The video has too many good sneers for me to choose. A common theme is guests tricking AI hosts into behaving inappropriately. There's this theme of the robots only functioning properly within controlled conditions, as if every robot were its own science experiment. This lines up with what I've seen in manufacturing and logistics; robots sure can work fast but they are inflexible, pre-programmed, and highly sensitive to unexpected variance in their environment.
No, I take it back. Listening to E.T. say "D-D-D-D-D-D-" or "lasagna, lasagna" is very funny. Skip to the interlude about Universal Studios for that.
Of course, little of this is truly new, but it's nice to see a version of this history which puts everything together to point out that Disney's goal of creating robots which imitate inhuman characters is fucked-up horror but which isn't a fucked-up horror story.
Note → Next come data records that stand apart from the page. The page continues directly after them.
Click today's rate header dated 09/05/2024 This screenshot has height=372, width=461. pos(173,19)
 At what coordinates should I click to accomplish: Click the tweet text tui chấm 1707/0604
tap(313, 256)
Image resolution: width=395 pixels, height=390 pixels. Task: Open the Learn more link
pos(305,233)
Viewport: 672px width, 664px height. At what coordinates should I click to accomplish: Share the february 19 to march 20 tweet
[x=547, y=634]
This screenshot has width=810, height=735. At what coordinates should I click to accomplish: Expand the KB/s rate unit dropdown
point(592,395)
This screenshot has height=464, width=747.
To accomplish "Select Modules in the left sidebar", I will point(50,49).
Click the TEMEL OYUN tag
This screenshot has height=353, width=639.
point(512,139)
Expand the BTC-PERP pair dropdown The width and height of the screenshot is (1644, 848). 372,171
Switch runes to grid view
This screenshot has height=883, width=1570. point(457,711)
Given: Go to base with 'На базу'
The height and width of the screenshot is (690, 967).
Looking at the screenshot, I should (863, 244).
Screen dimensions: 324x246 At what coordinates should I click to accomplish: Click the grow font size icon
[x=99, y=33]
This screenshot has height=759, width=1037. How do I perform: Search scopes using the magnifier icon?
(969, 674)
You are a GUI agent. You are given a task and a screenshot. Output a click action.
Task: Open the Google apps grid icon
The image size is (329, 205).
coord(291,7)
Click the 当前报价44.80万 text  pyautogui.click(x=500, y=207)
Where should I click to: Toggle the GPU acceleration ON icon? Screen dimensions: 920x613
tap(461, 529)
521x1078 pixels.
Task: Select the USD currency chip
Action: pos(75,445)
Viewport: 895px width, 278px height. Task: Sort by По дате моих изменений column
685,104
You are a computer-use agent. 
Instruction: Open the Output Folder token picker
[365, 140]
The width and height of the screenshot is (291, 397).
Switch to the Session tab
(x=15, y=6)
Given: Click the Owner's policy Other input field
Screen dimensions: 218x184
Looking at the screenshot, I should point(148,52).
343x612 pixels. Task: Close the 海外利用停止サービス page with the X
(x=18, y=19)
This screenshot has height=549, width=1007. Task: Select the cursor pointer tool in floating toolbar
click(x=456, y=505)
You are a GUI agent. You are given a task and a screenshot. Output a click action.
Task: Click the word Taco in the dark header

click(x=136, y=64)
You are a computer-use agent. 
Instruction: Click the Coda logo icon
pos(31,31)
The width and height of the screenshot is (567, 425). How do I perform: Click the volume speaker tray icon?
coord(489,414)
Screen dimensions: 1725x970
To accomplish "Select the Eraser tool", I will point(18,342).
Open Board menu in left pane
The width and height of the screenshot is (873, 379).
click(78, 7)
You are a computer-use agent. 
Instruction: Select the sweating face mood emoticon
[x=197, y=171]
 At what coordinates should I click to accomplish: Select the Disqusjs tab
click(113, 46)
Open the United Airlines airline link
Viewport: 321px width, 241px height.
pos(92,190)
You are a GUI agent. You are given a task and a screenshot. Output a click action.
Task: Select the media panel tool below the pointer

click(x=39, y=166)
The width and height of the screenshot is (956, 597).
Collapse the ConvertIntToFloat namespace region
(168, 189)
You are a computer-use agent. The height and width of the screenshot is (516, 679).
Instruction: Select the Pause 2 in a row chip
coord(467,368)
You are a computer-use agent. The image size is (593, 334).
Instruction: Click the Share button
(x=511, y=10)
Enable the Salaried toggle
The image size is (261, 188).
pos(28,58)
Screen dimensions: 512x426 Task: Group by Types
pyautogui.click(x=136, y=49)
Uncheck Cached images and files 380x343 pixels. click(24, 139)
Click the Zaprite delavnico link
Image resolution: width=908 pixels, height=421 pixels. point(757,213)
Going in the other direction, an AI-skeptical viewpoint could maybe make those stories more interesting.
Glitch just wrapped a Youtube series by putting their final episode onto big screens in multiple countries. There's been a lot of media noise about the difficulty of getting films into theaters, and a lot of blaming Glitch, but there's not been any understanding about what Glitch actually did differently that is scaring Hollywood. I think it's that, just like with the Youtubers producing Backrooms and Iron Lung and FNAF, the thing Hollywood misses is the audience demographic. Glitch and other Youtubers are targeting an emerging young-adult audience which wants edgy, gritty, emotionally sincere content that fills the gap between PG-13 and R ratings. To older folks, e.g. Murder Drones is facile cringe, while to tweens (young teens, PG-13 sensibilities) it's too intense and scary. But it's a happy medium for catcher-in-the-rye emo young adults, which is why every second t-shirt sold at Hot Topic has a murder drone on it.
By literally no coincidence, Glitch's next greenlight is a grimdark gritty deconstruction which critiques the dystopia of Disney parks, illustrated by their brand-new 2D animation department, designed by a former Disney showrunner who left because Disney wouldn't let them tell stories aimed at young adults. (Dana Terrace, not Alex Hirsch.) Disney's not the only game in town; Turner previously ran shows by Owen Dennis and Rebecca Sugar while putting pressure on them. Lotta animators with big dreams who have been told "no" by big producers; in particular Lauren Faust supposedly has been waiting for decades for somebody to give her an animation team without creative limits, like Glitch just gave Terrace. (Faust worked on The Iron Giant and animated the character of Sawyer in Cats Don't Dance; the sheer poetry of her career could be enough to transform the industry (again).)